(Stored data)

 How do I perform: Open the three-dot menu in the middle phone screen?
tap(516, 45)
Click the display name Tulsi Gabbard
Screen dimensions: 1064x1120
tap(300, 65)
==
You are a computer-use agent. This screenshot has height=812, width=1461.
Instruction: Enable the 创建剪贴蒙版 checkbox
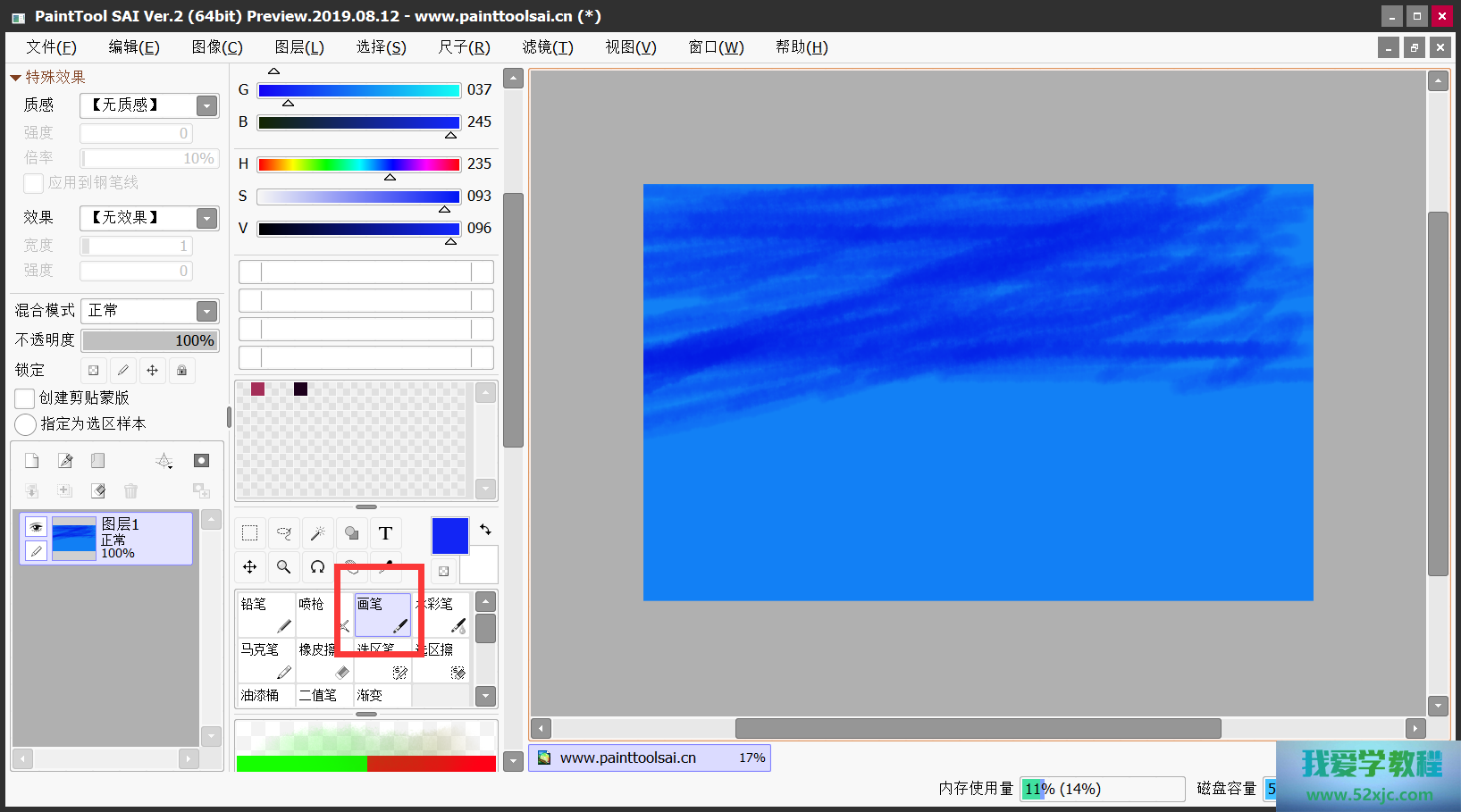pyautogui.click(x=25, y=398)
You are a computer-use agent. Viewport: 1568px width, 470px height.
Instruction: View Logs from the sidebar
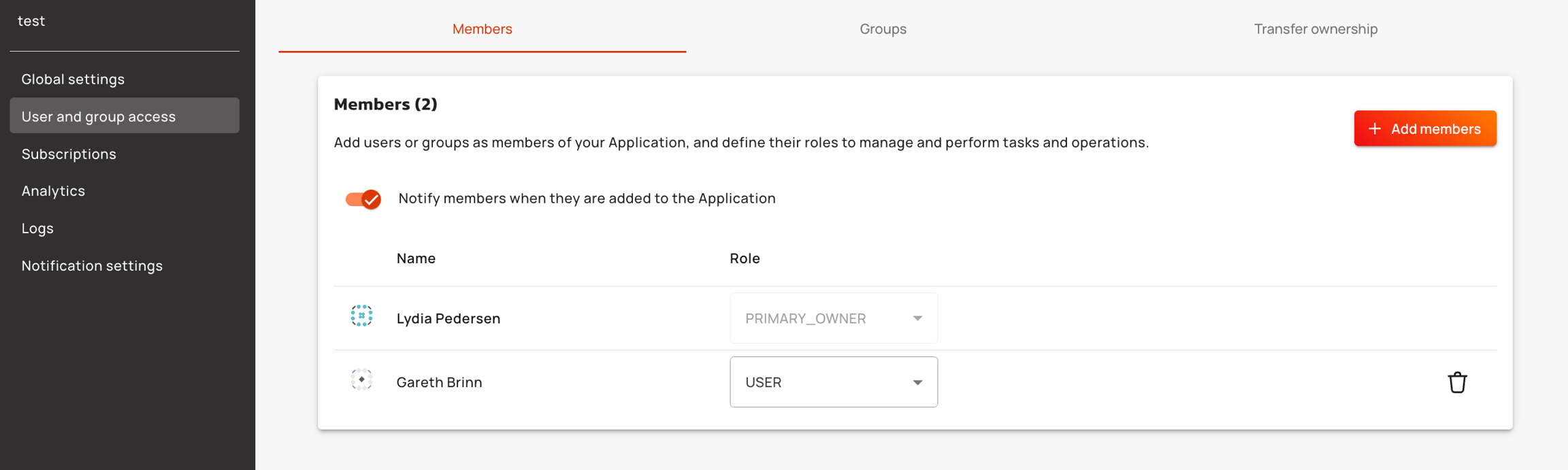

• Your assignment
Scan the data above and copy each line containing the word "width".

• Completed exercise
You are a computer-use agent. This screenshot has height=812, width=1461.
You are a computer-use agent. Viewport: 1568px width, 470px height.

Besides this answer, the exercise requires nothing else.